* _YOUR GOAL_
For every line in the records that has the word "checkbox", make a copy.

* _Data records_

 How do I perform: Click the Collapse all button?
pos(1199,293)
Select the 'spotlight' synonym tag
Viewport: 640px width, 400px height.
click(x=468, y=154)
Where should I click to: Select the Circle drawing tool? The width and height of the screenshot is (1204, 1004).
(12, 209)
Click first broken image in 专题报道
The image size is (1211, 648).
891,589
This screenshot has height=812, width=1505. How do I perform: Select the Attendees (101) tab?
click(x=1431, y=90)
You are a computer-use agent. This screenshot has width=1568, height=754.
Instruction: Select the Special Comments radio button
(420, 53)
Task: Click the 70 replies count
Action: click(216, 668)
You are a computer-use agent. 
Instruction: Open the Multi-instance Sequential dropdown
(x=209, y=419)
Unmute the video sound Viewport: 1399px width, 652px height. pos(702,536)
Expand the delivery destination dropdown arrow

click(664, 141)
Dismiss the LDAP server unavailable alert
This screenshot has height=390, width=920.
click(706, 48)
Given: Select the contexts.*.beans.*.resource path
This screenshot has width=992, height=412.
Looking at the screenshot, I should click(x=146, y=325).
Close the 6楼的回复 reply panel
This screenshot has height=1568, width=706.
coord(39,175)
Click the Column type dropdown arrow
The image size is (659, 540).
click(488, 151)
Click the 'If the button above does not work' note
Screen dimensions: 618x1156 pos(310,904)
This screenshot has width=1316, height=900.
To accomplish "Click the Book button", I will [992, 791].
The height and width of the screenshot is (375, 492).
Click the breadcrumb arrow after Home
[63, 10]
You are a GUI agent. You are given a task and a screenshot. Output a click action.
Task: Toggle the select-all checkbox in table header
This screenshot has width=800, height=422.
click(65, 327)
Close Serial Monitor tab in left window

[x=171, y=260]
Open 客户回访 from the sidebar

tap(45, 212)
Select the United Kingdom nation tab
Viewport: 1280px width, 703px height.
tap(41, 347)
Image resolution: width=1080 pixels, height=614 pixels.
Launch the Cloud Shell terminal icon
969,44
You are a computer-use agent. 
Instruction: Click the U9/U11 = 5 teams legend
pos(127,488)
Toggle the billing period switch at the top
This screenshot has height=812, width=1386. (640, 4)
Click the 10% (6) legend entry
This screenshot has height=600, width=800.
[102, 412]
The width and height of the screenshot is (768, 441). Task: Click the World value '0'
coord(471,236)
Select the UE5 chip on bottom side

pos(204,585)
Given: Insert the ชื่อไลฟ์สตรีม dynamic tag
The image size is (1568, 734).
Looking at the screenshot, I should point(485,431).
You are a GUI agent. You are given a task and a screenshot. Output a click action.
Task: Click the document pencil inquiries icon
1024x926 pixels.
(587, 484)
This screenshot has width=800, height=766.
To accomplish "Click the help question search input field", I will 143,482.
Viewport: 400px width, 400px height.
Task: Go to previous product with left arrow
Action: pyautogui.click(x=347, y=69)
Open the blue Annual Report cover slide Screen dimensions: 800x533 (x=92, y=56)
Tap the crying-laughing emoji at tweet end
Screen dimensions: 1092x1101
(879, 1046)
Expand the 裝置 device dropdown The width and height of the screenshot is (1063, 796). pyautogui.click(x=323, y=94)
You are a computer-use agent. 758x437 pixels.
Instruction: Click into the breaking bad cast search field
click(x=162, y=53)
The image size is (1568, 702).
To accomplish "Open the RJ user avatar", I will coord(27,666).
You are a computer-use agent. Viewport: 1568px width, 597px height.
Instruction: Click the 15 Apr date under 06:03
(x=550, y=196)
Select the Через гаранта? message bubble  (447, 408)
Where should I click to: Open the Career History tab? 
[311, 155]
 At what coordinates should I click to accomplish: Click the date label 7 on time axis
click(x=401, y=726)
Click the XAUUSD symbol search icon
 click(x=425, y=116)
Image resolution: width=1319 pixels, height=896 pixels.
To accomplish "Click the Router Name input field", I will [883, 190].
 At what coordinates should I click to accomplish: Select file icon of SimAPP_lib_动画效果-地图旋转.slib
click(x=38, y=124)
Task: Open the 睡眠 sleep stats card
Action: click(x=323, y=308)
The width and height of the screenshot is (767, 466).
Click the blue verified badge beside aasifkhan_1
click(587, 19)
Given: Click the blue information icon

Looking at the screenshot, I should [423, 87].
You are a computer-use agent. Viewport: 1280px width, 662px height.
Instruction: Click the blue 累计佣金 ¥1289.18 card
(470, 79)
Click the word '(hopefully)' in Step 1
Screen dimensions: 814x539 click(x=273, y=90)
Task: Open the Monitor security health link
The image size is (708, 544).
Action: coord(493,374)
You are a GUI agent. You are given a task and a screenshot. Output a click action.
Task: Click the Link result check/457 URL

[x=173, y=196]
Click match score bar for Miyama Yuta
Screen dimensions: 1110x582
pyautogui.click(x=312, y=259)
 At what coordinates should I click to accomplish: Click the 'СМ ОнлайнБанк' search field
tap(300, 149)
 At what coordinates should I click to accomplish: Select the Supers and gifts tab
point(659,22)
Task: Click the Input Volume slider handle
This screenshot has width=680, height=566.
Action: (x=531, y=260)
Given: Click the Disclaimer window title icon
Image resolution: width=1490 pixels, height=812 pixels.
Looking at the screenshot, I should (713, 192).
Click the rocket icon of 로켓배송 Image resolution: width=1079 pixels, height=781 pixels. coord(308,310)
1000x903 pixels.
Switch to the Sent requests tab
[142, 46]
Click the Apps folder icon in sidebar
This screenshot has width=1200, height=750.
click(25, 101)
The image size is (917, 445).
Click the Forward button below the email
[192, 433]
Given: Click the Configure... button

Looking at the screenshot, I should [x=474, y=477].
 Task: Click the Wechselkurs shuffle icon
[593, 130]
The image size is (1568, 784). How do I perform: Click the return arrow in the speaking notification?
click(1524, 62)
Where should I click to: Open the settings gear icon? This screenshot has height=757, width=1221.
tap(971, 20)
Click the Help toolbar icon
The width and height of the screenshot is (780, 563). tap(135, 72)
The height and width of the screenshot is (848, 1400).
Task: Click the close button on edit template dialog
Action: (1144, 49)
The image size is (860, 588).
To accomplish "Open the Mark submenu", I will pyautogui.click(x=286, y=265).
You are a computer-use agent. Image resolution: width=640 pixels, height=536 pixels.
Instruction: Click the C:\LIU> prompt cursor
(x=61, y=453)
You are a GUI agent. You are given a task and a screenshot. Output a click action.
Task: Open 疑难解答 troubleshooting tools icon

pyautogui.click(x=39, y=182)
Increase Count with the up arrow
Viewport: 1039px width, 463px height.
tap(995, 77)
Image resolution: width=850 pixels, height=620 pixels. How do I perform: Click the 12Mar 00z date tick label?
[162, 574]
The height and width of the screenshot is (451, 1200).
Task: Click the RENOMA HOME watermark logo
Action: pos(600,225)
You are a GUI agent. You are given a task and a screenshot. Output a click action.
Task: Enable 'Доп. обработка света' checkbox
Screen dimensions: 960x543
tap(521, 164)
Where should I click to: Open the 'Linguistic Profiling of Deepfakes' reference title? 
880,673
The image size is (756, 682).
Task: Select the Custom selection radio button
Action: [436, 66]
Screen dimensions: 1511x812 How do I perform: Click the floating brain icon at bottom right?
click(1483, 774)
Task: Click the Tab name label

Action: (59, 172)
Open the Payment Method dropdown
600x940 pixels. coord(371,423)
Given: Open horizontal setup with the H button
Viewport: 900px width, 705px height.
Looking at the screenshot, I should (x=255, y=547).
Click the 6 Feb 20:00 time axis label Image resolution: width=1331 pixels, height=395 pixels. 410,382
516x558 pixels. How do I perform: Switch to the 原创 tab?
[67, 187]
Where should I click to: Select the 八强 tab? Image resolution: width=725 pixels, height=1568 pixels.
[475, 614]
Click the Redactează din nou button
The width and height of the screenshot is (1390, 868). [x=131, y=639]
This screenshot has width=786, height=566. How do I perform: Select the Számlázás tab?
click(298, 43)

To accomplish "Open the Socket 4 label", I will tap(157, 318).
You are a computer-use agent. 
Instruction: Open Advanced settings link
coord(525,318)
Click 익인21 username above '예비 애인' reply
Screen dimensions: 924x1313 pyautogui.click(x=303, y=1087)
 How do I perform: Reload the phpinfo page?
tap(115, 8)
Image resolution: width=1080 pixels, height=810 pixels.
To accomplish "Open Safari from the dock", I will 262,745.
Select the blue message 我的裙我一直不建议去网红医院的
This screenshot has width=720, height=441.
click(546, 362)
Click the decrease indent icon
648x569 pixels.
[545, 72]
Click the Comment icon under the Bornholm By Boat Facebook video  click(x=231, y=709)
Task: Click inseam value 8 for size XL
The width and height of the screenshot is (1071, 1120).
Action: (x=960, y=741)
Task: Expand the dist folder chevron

* _RESULT OF THIS TASK_
Task: Toggle the select-all checkbox in table header
Task: Enable 'Доп. обработка света' checkbox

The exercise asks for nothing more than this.